Aim of the task
Return the entries word for word, from the very first line down to and including the line that contains "tap(636, 19)".

____

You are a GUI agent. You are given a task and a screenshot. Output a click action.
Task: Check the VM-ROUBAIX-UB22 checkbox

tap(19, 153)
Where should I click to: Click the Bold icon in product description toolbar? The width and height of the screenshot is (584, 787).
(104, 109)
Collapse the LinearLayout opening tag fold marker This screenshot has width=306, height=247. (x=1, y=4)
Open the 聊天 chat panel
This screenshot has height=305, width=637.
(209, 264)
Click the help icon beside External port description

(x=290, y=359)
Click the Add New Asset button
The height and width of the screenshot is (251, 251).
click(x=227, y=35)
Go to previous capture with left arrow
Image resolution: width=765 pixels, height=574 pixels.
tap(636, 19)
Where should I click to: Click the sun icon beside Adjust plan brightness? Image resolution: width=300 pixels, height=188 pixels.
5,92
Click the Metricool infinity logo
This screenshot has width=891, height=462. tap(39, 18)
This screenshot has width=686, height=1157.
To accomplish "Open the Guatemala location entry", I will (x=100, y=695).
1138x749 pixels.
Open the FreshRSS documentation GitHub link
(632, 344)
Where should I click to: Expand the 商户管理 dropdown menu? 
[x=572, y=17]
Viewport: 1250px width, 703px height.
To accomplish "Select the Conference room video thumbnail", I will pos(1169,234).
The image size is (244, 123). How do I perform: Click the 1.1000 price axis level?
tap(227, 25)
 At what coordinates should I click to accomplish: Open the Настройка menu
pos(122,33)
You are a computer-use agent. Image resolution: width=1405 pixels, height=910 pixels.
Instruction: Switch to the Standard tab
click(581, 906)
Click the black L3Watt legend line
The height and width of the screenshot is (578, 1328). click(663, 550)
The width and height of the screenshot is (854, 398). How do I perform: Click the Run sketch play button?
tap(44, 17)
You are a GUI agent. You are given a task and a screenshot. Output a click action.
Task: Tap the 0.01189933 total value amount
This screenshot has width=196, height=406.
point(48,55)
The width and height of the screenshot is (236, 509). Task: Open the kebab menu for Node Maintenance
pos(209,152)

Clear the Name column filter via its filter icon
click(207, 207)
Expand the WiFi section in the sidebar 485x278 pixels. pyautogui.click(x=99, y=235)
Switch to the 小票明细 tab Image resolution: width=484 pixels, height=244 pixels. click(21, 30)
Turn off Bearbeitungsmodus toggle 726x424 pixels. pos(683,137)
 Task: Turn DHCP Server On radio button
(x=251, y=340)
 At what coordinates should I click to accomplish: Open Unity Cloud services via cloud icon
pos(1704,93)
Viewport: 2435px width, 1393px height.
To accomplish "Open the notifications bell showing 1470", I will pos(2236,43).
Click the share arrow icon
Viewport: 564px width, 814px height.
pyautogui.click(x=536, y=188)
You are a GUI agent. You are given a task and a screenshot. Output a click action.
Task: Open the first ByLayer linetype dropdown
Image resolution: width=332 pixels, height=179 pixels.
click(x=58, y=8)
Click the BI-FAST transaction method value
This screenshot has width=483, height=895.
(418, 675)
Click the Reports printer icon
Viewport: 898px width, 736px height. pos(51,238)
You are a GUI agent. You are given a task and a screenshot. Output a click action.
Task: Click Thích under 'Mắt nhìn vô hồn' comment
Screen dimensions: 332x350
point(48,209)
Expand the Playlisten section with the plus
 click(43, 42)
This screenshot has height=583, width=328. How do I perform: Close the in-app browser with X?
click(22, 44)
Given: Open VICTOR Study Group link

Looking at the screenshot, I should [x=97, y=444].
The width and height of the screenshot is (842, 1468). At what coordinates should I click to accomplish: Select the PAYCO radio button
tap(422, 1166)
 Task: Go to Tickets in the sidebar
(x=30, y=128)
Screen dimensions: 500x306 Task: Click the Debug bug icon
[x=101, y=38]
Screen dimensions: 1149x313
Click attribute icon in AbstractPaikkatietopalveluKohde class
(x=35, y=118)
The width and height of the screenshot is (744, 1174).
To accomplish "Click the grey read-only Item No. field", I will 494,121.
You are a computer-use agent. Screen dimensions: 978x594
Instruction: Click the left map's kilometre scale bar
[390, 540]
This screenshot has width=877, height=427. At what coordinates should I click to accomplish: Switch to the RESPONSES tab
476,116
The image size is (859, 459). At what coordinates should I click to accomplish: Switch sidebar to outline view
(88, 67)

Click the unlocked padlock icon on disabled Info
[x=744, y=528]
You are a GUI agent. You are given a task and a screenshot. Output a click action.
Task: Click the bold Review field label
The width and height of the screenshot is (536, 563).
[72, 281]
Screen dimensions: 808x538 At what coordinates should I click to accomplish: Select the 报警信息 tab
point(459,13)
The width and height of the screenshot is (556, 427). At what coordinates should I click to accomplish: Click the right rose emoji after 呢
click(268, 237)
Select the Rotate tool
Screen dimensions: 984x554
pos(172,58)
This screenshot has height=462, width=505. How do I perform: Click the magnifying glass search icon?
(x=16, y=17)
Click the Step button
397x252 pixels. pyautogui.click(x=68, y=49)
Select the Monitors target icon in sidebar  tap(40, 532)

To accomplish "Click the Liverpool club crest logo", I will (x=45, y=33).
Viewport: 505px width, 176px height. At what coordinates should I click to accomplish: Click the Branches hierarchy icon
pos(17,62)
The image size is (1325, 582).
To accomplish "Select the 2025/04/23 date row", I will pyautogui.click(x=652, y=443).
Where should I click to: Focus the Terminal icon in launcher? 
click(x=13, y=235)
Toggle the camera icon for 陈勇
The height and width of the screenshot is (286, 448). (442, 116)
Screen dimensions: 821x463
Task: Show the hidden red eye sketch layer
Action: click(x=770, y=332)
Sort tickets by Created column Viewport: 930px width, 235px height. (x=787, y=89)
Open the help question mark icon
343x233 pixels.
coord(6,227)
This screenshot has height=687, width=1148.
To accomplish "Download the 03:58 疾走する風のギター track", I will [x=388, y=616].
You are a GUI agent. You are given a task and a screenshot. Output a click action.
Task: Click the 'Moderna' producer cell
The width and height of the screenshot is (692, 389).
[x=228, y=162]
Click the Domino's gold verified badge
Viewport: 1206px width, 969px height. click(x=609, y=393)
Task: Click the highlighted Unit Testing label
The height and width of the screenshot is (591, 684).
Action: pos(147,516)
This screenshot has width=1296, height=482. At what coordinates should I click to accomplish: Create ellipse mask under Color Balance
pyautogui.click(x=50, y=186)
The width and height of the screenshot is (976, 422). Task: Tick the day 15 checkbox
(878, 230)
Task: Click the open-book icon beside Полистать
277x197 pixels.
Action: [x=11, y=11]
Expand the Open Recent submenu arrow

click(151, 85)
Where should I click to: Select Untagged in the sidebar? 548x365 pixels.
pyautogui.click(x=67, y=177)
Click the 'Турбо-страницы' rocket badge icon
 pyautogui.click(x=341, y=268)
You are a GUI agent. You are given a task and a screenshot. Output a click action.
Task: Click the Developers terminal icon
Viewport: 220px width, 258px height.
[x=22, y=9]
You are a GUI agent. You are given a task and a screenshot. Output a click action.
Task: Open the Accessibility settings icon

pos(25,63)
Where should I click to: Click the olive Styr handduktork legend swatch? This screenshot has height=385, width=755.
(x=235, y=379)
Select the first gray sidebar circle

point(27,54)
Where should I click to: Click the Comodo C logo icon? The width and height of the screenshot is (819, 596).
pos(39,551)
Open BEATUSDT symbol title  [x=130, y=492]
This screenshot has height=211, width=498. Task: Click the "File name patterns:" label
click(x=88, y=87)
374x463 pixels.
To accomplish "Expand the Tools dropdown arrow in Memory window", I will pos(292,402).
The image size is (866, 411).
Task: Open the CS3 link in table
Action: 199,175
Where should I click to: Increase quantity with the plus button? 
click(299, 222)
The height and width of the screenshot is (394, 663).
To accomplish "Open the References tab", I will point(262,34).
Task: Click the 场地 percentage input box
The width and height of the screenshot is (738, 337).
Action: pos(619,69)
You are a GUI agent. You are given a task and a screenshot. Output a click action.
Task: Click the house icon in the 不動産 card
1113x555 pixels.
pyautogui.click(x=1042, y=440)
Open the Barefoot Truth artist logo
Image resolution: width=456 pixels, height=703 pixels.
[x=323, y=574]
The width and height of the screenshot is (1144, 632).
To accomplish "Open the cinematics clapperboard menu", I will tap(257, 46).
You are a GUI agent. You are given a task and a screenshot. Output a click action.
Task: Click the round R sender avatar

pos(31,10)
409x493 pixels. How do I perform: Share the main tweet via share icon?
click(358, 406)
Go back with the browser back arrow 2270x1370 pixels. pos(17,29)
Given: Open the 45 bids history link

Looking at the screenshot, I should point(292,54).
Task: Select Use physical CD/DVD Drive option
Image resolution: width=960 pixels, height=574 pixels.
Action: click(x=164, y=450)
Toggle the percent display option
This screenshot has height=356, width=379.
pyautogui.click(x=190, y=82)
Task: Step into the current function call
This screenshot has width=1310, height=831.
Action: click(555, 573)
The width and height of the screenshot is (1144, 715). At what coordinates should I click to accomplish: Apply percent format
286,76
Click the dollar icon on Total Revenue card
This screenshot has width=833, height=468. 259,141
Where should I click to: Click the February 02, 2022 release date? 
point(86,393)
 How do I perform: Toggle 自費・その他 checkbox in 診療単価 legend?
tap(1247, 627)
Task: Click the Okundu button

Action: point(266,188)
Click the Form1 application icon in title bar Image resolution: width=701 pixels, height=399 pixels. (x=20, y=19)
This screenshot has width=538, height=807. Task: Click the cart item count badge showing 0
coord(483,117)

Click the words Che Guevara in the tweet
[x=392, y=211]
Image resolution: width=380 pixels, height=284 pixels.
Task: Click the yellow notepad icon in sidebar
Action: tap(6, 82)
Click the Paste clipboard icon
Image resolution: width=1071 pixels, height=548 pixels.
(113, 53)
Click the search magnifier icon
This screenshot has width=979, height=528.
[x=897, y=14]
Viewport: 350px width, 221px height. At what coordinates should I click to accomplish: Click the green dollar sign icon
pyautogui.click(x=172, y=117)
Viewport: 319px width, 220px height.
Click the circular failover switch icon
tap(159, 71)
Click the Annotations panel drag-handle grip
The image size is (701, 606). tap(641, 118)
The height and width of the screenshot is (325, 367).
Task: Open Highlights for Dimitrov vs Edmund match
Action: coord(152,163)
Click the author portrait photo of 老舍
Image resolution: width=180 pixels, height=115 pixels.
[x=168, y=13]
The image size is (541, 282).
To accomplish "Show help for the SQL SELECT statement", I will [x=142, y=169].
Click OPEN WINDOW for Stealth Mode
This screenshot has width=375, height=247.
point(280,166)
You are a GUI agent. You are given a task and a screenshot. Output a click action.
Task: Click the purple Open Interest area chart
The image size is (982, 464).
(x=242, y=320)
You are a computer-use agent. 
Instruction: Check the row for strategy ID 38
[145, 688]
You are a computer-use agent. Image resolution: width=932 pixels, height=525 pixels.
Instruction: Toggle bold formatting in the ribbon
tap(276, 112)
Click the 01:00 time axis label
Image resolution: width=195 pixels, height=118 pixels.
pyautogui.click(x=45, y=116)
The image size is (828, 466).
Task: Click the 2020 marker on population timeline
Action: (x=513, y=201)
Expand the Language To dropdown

____

Result
You are a GUI agent. You are given a task and a screenshot. Output a click action.
Task: Check the VM-ROUBAIX-UB22 checkbox

tap(19, 153)
Where should I click to: Click the Bold icon in product description toolbar? The width and height of the screenshot is (584, 787).
(104, 109)
Collapse the LinearLayout opening tag fold marker This screenshot has width=306, height=247. (x=1, y=4)
Open the 聊天 chat panel
This screenshot has height=305, width=637.
(209, 264)
Click the help icon beside External port description

(x=290, y=359)
Click the Add New Asset button
The height and width of the screenshot is (251, 251).
click(x=227, y=35)
Go to previous capture with left arrow
Image resolution: width=765 pixels, height=574 pixels.
tap(636, 19)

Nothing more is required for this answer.